St. Valentine’s Day Massacre

February 14, 1929

The biggest hit of ’em all

It is a snowy morning, February 14, 1929. Seven men—most of them members of George “Bugs” Moran’s North Side Gang—gather inside a garage in Chicago’s Lincoln Park area, apparently awaiting the arrival of a truck of bootleg whisky. The location is a known hangout for the gang.

At approximately 10:30 a.m. a squad car pulls up in front of the garage. Two men wearing police uniforms and carrying guns step out. They enter the garage and demand Moran’s men drop their weapons and face the wall—this is a raid. The “policemen” then open a back door and let in more men, these ones dressed in suits, ties and hats and also carrying weapons.

Shortly after that the armed group opens fire on Moran’s gang. Both machine guns and rifles are used in the bloody attack, and over 70 rounds of ammunition are sprayed into Moran’s men and into the back wall.

The job done, some of the killers exit through the rear door of the garage. But the rest—the two “policemen” and two of the “civilians”—leave through the front entrance. The civilians are being forced out at gunpoint, their hands raised as if under arrest. To any onlookers it appears that the police have matters well in hand.

Alarmed by the commotion, Jeanette Landesman, ironing clothes in a nearby boarding house, sends over a lodger to investigate. The lodger returns a short while later, ashen-faced, and tells Jeanette to call the police—something terrible has happened.

When the real police arrive, they find a gruesome site. The St. Valentine’s Day Massacre, as it is later dubbed, is the bloodiest hit in Chicago mob history, and unquestionably the most infamous gang assassination of all time.

Six of the victims die outright, but one—Frank Gusenberg—is miraculously still alive and trying to drag himself to the door. When asked by police who did it, Gusenberg refuses to talk. He dies three hours later.

There are no survivors and no one is brought to trial, but the chain of events seems clear. This hit is just the latest in the long line of skirmishes that Bugs Moran’s North Side Gang and Al Capone’s South Side Gang have been engaged in for years. The costs have been high on both sides. On that morning in February, Capone makes a bid for supremacy with an attack on Moran. The only problem is that Moran isn’t there.

The investigation seems to drag on for years, with the police pursuing several leads, but strangely never following through. It is not until 1934 that a low-level hood—Byron Bolton—is able to fill in the details of what really happened on that St. Valentine’s Day.

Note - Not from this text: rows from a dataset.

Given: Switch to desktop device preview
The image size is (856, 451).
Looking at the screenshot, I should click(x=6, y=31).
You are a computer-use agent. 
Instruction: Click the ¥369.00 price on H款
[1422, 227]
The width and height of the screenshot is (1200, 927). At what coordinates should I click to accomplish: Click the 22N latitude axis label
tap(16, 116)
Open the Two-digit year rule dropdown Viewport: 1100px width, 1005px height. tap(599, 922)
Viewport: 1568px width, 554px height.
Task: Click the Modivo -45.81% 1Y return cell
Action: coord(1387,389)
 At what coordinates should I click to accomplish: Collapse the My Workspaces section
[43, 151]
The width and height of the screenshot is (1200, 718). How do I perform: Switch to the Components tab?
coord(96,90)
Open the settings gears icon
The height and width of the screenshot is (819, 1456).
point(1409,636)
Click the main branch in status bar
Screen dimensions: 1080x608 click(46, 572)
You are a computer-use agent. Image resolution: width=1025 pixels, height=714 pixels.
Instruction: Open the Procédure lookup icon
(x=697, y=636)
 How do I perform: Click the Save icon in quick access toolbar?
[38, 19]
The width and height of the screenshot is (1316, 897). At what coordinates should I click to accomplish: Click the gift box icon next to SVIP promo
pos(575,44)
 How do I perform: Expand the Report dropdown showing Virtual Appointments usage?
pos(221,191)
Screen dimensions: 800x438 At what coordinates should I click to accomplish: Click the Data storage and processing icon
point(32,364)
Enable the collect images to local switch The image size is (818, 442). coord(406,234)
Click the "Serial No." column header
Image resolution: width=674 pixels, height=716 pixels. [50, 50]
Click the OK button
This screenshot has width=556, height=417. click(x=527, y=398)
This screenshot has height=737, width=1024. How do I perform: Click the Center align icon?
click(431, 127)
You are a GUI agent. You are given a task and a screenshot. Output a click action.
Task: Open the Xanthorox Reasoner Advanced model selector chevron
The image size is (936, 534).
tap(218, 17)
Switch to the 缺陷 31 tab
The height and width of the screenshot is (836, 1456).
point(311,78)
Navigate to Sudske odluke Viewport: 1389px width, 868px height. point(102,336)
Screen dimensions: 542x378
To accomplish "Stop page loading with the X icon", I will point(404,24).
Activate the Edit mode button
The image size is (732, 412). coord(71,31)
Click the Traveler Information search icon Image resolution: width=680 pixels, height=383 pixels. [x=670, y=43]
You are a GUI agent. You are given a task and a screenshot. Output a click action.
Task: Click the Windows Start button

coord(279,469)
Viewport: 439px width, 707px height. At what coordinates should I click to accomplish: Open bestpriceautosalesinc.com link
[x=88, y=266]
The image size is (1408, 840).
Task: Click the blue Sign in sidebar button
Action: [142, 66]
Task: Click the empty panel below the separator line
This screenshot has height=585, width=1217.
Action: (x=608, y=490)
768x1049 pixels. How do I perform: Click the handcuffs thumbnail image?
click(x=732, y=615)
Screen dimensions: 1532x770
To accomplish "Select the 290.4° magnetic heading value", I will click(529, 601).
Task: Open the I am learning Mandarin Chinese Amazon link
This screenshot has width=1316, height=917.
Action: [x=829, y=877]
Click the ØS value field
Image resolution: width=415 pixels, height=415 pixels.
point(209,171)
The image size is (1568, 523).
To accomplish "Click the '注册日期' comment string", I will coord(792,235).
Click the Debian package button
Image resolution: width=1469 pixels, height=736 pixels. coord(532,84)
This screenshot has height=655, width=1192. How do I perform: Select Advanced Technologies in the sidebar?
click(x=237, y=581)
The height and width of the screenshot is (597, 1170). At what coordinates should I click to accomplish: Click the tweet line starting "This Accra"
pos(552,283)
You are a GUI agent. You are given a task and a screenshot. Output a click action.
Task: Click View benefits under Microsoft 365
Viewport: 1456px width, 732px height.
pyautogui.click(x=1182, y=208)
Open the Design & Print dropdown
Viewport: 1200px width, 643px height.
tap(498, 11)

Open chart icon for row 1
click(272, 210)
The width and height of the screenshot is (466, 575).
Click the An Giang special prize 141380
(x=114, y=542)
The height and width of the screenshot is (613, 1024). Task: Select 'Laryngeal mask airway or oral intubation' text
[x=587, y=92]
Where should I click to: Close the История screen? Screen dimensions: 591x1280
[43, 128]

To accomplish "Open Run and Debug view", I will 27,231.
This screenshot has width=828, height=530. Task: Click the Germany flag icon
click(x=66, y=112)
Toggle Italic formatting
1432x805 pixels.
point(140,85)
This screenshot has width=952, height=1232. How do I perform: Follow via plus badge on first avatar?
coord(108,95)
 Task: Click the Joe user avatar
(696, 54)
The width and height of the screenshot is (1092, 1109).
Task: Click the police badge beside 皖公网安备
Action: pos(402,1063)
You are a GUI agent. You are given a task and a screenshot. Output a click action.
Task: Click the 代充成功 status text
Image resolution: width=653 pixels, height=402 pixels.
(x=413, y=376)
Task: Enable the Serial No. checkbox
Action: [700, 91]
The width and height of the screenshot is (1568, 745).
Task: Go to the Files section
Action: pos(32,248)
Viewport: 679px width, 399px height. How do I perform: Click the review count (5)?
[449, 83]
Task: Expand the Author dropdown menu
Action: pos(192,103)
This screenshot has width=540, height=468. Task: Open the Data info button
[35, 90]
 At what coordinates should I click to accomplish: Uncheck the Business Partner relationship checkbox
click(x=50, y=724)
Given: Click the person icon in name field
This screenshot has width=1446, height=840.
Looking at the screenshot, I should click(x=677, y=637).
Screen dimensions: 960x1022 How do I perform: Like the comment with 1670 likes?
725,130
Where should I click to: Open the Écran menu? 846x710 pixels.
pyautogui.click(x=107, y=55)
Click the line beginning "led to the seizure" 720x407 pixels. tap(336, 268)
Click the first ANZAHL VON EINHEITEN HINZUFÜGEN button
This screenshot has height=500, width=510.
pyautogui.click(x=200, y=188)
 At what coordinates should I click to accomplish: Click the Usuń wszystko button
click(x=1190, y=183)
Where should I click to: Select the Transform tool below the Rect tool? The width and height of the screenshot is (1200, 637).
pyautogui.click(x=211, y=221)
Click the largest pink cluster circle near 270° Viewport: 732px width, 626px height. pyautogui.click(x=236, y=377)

According to Bolton, in October or November of 1928 Capone and some of his men sat down at a Wisconsin resort and planned the hit, intending to kill Moran and several of his gang. The strategy was for Bolton to keep a look-out near the garage and alert the hit team, waiting at the Circus Café, the moment that Moran appeared. That morning, when a group of Moran’s men arrived at the garage, Bolton mistook one of them for Moran. The target apparently spotted, Bolton gave the signal and the cars began to arrive.

It just wasn’t his time

But Moran was late in reaching the garage, and when he pulled up and saw a police car there he ducked into a coffee shop instead. Bumping into another of his men along the way, he told him to avoid the garage as it was being raided.

This mistake didn’t really matter, though—the hit did the trick and Moran’s operations were dealt a deadly blow. But it also brought a lot of unwanted attention to Capone, even though he was in Florida at the time and had an alibi. In 1930 Capone became Public Enemy Number One, and by the end of 1933 he was in jail serving an eleven-year stretch.

Dying in his bed in 1947, Capone had never again been able to regain the power he wielded during his Chicago heydays. And the famous Massacre wall, the one that the victims were facing when they were shot? It’s now part of the Mob Museum in Las Vegas, minus a few souvenir bricks—gruesome mementoes.